Subject: Re: NetBSD 1.5.1 GENERIC Kernel Crash with /tmp on mfs
To: Jenkins, Graham K \[IBM GSA\] <Graham.K.Jenkins@team.telstra.com>
From: Gregory McGarry <g.mcgarry@ieee.org>
List: port-i386
Date: 08/01/2001 08:18:08
Jenkins, Graham K [IBM GSA] wrote:

> > Guys, I've had a number of kernel crashes whilst trying to build
> > a new kernel on a 486 with 16Mb memory, with /tmp on a memory filesystem
> > in swap space.  Happens about 40 minutes after restarting the 'make'. 
> > Unmounting /tmp seemed to solve the problem.
>
> I've replicated the problem on another box.  A few more observations:
> 
> 1) Can also occur if /tmp resides on root partition (or anyplace else?)
> 2) Can also occur doing 'bzip2 -d' on large files
> 3) Still occurs even if more swap space assigned (e.g. 160Mb for 16Mb
> machine);
>     swap usage (as shown by 'swapctl -lk') never goes beyond 24Mb
> 4) Doesn't occur when using a custom kernel (GENERIC_TINY, with addition of
>     XSERVER, MFS, UCONSOLE and some PCI network drivers - and omission
>     of I686_CPU
> 
> In cases 1 thru 3, the console message is:
> ---
> kernel: page fault trap, code=0
> Stopped at      sw1+0x15:       movl     %eax,     0x4(%edx)
> db> reboot
> ---
> So my impression is that it's something in the GENERIC kernel - or perhaps
> in I686-specific code.

It looks like the run queues are getting corrupted somewhere.

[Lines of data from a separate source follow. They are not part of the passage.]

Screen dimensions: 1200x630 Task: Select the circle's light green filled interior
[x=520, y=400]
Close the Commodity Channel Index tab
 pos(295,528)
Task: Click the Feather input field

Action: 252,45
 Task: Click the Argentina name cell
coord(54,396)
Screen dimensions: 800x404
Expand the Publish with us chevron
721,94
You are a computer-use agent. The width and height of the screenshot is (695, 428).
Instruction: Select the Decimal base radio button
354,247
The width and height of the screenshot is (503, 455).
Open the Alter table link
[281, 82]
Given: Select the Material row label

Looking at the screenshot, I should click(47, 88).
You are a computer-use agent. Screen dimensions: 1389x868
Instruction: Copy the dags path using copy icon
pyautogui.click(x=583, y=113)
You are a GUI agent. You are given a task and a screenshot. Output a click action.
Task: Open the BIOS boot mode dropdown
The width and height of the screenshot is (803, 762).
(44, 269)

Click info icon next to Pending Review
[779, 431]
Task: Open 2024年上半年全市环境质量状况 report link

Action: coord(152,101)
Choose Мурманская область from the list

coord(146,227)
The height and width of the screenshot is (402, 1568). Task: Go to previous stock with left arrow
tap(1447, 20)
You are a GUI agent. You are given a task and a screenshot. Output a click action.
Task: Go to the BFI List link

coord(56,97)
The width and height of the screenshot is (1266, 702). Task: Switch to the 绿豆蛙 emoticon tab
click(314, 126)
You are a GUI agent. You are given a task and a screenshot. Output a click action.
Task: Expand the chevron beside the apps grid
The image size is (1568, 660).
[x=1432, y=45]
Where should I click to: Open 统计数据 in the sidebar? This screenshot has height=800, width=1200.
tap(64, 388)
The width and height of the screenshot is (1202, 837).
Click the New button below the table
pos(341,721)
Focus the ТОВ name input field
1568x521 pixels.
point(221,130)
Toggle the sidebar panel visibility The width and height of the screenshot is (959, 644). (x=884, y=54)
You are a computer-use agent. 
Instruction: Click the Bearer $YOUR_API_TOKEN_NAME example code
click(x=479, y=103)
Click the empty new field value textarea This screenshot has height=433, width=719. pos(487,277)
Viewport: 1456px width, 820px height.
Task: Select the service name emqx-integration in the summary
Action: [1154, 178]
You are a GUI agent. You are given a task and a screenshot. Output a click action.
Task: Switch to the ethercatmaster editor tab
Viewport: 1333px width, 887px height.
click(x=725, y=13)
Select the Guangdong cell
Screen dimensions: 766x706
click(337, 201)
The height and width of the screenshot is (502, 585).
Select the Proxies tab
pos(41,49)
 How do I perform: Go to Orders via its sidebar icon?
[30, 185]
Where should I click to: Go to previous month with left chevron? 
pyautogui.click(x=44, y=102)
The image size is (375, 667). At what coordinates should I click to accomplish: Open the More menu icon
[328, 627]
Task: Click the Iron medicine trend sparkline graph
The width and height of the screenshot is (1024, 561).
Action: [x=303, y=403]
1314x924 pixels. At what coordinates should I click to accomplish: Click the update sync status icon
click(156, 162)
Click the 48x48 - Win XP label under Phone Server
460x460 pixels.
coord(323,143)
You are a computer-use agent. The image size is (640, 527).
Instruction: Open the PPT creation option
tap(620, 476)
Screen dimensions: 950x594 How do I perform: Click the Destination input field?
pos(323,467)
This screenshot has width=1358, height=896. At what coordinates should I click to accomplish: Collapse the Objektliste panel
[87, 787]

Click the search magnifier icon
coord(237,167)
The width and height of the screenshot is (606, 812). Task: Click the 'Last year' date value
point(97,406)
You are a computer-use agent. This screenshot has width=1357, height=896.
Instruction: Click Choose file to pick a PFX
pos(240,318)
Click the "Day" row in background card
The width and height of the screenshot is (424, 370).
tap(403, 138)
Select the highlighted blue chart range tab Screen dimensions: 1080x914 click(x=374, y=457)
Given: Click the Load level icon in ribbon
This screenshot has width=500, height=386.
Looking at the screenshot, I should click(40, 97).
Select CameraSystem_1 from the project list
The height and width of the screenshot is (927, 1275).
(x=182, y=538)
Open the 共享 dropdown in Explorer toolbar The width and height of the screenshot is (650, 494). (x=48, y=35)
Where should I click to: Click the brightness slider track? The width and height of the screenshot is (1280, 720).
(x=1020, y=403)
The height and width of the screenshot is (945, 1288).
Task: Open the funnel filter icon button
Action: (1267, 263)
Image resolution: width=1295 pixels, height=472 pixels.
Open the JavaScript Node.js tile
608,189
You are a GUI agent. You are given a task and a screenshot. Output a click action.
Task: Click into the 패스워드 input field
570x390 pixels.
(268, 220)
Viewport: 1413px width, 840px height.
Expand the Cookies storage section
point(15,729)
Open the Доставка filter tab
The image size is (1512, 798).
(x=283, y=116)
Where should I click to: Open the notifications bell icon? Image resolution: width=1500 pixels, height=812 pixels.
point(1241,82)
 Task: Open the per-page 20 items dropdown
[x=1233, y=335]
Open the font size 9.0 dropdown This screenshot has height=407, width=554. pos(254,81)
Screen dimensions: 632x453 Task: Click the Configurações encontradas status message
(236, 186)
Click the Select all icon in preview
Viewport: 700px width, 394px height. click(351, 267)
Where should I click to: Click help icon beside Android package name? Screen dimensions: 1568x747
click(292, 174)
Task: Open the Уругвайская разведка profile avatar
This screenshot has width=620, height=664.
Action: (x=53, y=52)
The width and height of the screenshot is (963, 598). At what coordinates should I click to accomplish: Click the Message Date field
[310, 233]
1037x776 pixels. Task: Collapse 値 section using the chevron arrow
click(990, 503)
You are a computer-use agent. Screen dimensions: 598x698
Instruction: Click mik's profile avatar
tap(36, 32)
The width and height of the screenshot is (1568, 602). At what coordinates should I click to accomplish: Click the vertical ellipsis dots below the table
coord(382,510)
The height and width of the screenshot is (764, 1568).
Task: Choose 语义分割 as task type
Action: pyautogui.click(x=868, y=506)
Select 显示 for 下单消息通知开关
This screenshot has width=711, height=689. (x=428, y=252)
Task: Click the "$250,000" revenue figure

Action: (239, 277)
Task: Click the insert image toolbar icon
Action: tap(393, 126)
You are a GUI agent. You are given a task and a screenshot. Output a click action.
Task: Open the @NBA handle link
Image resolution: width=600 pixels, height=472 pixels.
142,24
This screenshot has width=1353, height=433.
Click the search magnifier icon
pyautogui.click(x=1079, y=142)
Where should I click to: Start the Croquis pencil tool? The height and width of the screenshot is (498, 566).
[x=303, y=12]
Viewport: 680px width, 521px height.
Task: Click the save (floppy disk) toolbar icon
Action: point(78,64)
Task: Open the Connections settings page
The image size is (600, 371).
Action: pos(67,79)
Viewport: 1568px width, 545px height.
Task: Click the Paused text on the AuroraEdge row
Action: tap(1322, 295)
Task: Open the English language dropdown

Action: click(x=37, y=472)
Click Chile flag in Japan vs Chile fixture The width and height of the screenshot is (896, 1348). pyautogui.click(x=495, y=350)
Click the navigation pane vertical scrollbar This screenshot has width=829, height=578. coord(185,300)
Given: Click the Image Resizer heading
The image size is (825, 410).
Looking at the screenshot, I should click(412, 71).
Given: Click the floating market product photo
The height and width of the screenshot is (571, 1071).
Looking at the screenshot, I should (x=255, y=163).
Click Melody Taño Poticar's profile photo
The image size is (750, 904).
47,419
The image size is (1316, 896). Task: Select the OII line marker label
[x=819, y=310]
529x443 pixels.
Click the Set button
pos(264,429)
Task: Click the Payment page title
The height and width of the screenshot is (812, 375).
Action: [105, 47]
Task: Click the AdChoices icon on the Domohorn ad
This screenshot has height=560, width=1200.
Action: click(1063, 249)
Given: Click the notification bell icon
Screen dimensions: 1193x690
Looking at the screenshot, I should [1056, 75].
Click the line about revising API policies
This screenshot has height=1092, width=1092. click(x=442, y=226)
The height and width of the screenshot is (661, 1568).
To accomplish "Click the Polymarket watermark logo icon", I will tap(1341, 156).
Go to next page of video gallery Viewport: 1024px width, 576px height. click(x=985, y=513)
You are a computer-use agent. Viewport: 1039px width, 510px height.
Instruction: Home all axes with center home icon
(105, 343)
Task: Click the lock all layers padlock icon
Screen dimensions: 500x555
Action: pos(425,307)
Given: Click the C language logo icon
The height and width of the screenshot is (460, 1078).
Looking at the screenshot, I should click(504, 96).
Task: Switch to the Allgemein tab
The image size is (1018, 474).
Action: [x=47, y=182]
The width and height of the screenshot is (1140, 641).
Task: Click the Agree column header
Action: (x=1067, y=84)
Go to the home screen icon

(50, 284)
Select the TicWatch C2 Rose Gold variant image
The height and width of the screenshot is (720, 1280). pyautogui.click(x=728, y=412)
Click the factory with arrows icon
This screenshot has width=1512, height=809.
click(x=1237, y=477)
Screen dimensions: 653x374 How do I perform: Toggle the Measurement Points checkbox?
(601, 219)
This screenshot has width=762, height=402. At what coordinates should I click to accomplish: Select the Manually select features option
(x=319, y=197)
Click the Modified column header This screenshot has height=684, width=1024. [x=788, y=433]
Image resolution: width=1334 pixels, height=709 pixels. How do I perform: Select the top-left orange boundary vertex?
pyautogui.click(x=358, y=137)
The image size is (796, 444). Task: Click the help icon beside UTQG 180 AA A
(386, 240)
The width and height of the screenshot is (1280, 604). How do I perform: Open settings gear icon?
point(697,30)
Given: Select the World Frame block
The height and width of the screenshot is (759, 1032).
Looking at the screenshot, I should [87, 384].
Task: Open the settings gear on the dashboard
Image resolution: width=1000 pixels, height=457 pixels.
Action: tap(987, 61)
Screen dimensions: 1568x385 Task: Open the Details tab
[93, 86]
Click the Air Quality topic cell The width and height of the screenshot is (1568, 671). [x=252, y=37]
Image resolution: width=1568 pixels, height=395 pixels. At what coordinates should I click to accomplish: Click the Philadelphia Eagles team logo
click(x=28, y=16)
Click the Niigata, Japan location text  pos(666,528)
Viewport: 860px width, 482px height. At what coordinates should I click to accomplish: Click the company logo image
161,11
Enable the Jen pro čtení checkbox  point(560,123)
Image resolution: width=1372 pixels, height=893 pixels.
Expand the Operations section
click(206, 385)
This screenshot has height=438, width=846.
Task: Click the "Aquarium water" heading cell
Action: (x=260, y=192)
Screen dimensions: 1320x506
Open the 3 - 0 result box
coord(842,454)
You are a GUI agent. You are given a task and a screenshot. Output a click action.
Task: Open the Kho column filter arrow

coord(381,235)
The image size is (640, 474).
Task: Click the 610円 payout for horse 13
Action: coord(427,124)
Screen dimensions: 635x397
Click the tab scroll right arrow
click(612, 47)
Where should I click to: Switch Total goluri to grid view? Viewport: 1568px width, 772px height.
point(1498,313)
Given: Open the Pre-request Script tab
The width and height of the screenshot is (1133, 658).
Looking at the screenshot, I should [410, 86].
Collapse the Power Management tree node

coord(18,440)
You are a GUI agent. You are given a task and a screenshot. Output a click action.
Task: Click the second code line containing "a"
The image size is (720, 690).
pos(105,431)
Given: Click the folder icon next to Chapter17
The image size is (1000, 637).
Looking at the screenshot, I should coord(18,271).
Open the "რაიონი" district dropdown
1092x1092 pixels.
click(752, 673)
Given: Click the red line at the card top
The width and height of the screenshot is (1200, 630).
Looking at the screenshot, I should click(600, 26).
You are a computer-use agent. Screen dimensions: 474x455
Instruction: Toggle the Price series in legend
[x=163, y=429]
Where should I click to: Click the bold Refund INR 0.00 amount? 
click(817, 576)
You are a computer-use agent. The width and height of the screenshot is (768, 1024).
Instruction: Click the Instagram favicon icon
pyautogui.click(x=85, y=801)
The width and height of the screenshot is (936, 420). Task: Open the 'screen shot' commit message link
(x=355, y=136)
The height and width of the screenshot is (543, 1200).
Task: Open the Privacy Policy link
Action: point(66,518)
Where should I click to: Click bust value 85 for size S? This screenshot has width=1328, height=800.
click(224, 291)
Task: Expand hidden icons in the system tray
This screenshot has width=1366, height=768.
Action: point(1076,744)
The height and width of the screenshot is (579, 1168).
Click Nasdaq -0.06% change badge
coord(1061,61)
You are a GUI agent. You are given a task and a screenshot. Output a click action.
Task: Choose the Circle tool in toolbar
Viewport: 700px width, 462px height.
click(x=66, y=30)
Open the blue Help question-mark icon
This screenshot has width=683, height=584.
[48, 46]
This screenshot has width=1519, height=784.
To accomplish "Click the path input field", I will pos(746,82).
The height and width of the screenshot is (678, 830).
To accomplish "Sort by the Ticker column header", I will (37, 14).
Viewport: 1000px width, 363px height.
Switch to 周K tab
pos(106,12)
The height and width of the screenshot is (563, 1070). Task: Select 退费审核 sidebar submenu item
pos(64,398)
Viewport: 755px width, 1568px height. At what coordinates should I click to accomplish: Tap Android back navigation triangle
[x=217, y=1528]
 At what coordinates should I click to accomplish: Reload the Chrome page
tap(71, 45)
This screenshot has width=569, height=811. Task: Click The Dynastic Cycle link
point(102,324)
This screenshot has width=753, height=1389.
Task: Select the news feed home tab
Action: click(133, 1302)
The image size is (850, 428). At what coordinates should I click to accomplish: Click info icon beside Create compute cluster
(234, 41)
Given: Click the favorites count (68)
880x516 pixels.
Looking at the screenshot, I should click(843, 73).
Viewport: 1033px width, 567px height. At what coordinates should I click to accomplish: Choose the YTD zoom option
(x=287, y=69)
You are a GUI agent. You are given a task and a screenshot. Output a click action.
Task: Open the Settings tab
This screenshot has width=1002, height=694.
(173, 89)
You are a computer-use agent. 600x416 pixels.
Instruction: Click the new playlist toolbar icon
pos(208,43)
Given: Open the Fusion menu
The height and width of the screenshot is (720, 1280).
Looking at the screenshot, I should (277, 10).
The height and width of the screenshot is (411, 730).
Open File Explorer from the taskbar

I wasn't able to reproduce this problem on a DX4 with 32MB RAM
+ 64MB swap running -current.  Tried a custom kernel and a GENERIC
kernel.  I filled the mfs file system with data until swap was
exhausted and still didn't provoke this problem.

To go from here, a stack trace and list of the system
processes is required.  Probably a coredump too.  I'd also
suggest you incrementally add config options to your custom
kernel to hunt down the problem.  I'll try a 1.5.1 kernel.

What I did notice, is that when my machine ran out of swap
the machine locked-up due to pagedaemon and aiodoned fighting
for memory.  A breakpoint in mi_switch() sees the processor
bouncing between these two processes.  Not good.

	-- Gregory McGarry <g.mcgarry@ieee.org>